課題の内容:
A – 原田佳奈を紹介する文章によると、原田と夫の二人にとって、ダウンタウンの歴史的建造物に住むことは環境として非常に重要だった。文章が挙げるその理由を説明すること。
B – 原田佳奈を紹介する文章を、最後の文に続けて書き継ぐこと。

本文抜粋:
•••••

空気がキリリとした幻想的な春の早朝、タートルクリーク(注1:美しい小川流れるダラス市内高級住宅地)にいつも漂う霧は、広大なこの街の中で最も「禅」に近いものと言えよう。霧 − 空中に浮遊する小さな水滴が、間もなく半透明の雲に変わる − それは、日本生まれでダラスを拠点とするアーティスト、原田佳奈の作品のようである。
特に「コットンキャンディーツリー(綿飴の木)」、「デュエット」、「トリオ」などの作品は、装飾芸術的な素晴らしさがある。それは空中を軽やかに滑る高度なまでに洗練された様式のシャンデリアのようであり − まさに水面の上にかかる静かに美しい霧である。個人的に目の前に体験するこうした原田の創り出すモビール(注2:吊るされた動く彫刻)は、強烈なインパクトと納得感を同時に与えてくれる。真っ白な画廊の壁に映し出されるこれら作品の影は、見る者を永遠にその場に立ち尽くさせるのだ。
原田のアトリエ兼住まいは、ダラスのダウンタウンのメインストリートにある趣のあるロフトだ。そこは Neiman Marcus(注3:ダラス本社の高級老舗デパート)とForty Five Ten(注4:ダラス本店のデザイナー・アートブティック)、そして Traffic LA(注5:老舗LAスタイルファッションのダラス店)が作り出すまさにファッションのバミューダトライアングルのド真ん中に位置する。これは「大都会の喧騒と急速な躍動感をエネルギー源とする創造豊かな芸術家」などという勝手な想像力を駆り立てる。が、原田の作品は都会の喧騒など何処へやら。ここはホッと一息つける止まり木、まったくの別世界、そんな要素が実に空想的、幻想的に表現されている世界なのである。
原田は、自分自身を”アートの修行僧、とでも言うんだろうか♪”と笑いながら説明する。そしてそのなんとも静かな”禅”的空気が溢れ漂う、どこか修道院的な仕事場兼住まいを、20数年来の夫、竹村誠氏と共有している。「彼は、ダウンタウンで暮らす事は100%私の決断だった、って♪」と彼女は言う。 「毎朝、私の”通勤”は寝室からアトリエへの数歩。だけど彼はテキサスインスツルメンツのオフィスまでの渋滞を毎日勇猛果敢に戦ってくれてるわけ!」と言う。この二人にとって、時間と歴史が醸し出す魅力を十分に味わうことのできるこの歴史的建造物に住むことは、環境として非常に重要な事であったと言う。原田はこのビルの過去の入居者達に想いを馳せながら、古い、良く言えば”歴史的な”建物に住むことには付き物の、不具合や癖や欠点までも楽しんでいるのだ。「床は所々歪んでいるし、9つある窓も、4つはうまく開かないはず。冬は寒く、夏は暑いけれど、それでも私はここが大好きなんですよね」と言う。

•••••

各項目の表示位置についての記載
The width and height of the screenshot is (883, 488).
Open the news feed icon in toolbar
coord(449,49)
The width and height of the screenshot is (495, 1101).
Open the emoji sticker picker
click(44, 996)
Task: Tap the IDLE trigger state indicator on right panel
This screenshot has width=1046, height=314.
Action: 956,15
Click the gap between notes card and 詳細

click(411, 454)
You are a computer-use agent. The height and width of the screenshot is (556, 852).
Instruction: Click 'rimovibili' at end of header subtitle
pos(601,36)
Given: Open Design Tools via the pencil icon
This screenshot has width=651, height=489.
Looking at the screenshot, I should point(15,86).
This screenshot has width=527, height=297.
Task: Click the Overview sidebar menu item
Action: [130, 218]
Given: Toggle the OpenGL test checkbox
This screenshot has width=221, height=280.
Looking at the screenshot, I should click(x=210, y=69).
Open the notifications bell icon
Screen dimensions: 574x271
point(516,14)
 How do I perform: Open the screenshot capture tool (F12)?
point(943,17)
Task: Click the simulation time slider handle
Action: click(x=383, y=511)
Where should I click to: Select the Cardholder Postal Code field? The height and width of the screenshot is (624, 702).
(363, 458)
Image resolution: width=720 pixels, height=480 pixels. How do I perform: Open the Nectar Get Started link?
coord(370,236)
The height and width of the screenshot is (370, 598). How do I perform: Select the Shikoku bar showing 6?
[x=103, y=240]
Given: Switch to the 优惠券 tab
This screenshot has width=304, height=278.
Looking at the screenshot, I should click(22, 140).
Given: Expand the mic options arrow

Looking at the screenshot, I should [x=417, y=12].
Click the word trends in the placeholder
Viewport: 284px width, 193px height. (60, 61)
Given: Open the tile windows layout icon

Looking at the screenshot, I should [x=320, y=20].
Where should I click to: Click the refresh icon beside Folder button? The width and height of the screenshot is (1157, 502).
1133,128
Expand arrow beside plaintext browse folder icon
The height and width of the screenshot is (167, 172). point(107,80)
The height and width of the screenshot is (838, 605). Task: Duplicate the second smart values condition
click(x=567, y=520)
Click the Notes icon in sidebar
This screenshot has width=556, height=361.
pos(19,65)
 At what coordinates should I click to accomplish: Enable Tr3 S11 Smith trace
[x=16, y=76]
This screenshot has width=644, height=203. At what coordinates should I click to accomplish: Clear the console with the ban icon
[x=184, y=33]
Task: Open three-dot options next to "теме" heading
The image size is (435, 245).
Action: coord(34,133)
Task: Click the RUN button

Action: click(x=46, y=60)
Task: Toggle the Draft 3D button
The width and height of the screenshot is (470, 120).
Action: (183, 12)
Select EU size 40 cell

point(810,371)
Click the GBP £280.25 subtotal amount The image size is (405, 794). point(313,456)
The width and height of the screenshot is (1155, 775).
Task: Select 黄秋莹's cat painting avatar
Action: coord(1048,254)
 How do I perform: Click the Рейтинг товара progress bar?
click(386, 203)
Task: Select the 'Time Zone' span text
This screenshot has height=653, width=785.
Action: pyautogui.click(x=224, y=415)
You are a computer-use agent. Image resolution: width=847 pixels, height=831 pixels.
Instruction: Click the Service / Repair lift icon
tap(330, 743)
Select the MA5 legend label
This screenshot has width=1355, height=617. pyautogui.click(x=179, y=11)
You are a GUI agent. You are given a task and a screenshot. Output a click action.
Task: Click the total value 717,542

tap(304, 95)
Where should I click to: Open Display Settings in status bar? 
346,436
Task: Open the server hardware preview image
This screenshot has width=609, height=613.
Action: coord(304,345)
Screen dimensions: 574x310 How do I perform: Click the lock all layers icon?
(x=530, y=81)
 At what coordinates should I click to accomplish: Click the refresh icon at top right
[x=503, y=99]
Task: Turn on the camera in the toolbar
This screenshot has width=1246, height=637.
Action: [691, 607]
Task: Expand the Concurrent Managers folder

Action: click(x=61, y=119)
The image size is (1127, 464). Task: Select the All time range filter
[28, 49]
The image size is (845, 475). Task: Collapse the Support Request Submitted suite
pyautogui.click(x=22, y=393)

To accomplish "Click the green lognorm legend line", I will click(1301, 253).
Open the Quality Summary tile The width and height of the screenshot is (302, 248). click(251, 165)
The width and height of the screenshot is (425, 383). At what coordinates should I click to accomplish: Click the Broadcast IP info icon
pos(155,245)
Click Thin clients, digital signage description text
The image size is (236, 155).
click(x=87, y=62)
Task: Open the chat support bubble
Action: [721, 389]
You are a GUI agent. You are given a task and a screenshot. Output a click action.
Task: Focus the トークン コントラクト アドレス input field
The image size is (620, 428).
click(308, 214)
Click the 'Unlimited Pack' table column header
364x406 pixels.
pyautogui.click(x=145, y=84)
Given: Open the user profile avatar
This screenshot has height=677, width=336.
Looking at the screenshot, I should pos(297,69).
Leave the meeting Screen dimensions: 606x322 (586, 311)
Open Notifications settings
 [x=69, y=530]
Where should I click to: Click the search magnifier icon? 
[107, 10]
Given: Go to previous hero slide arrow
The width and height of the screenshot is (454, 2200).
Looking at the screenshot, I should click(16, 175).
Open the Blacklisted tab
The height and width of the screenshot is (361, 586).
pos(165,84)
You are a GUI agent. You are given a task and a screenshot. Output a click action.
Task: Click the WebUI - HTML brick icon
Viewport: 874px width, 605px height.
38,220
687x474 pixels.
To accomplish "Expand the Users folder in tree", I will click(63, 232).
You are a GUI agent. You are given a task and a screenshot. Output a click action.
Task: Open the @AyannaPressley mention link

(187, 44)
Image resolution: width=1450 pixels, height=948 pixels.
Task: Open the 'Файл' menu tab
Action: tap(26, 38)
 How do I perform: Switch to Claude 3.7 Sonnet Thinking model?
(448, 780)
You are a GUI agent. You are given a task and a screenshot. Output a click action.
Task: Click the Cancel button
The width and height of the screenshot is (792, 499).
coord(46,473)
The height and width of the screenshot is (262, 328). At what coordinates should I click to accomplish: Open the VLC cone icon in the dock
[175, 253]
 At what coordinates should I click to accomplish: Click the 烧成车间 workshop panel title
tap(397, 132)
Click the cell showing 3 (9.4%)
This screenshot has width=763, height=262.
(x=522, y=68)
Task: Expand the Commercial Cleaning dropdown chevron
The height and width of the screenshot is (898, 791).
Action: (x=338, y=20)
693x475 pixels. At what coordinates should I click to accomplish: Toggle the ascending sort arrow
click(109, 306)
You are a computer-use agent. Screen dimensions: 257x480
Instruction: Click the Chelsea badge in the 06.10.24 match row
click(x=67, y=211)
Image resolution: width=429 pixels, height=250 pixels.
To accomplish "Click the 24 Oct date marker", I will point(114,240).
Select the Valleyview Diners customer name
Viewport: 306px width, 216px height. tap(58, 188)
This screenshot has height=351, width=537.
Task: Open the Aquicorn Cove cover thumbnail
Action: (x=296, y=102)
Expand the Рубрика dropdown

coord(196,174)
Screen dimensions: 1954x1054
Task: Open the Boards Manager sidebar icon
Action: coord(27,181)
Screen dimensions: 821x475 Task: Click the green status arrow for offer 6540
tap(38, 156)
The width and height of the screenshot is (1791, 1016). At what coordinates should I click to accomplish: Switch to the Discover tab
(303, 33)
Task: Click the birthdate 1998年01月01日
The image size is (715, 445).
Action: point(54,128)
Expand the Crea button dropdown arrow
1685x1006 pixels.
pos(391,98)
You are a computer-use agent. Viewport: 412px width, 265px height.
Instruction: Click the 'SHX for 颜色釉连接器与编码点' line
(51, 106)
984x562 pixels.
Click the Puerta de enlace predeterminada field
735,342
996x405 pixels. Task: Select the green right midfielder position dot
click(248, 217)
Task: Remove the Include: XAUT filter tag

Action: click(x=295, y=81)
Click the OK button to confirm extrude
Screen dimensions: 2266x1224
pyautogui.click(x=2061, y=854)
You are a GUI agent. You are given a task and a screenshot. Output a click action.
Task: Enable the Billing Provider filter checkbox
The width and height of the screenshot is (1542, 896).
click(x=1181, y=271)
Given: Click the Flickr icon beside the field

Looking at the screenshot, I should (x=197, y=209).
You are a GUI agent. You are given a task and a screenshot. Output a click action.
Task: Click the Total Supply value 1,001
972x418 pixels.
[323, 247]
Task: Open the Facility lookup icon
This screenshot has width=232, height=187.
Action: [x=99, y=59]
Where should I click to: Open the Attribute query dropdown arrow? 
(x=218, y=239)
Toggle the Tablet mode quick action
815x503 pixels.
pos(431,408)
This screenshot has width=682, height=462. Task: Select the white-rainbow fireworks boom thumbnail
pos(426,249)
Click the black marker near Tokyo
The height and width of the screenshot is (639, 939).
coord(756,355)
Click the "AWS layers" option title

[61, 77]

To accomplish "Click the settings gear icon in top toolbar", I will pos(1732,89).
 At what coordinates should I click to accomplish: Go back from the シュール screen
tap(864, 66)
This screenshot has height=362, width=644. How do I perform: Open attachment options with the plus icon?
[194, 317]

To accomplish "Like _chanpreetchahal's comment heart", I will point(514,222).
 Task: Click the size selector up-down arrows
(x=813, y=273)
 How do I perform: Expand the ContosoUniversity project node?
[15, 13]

•••••

想定される解答:
A – その建物では、時間と歴史が醸し出す魅力を十分に味わうことができるからだ。

B –
やはり原田の作品と、この空間を切り離すことは不可能だ。彼女の仕事場は、過度なまでに整理整頓されている。これは多くの芸術家を取り巻く雑然とした景色とは全く違い、むしろ精密機械のある実験室のようである。原田は様々な素材を使って制作をしているが、立体作品のほとんどは、あらゆる種類の紙、又はウレタンのようなフォームシートを使用している。彼女の”白シリーズ”は、マシュマロのような感触のフォームシートが非常に優美な軽やかさを生み出している。”黒シリーズ”は、一見硬い鉄製のような外観とは対照的に、モビールのしなやかさと素材の柔らかさが非常に興味深い。
原田は毎朝大体午前5時30分ごろに目を覚まし、紅茶を入れ、軽い朝食をとり、ヨガやストレッチをする。彼女のマントラは「世界人類が平和でありますように」であり、いつもまず感謝の気持ちで仕事を始める。「私は毎日、自分のスピリチュアルガイド、母なる大自然、先祖全員、そして私に命を授け、いつも新たな一日を恵み、目覚めさせてくれるあの世にいる両親を始め、すべての存在に感謝を捧げています。」
午前8時迄には制作が始まっている。いくつもある大きな窓からは十分な自然光が入ってくるが、季節によって早朝は、卓上スタンドの柔らかな光の下で鋏を動かし始める。原田は昼食は取らない(この夫婦は1日に2食しか食べない)が、時折、スプーン一杯のオーガニックピーナツバターと蜂蜜を楽しむそうだ。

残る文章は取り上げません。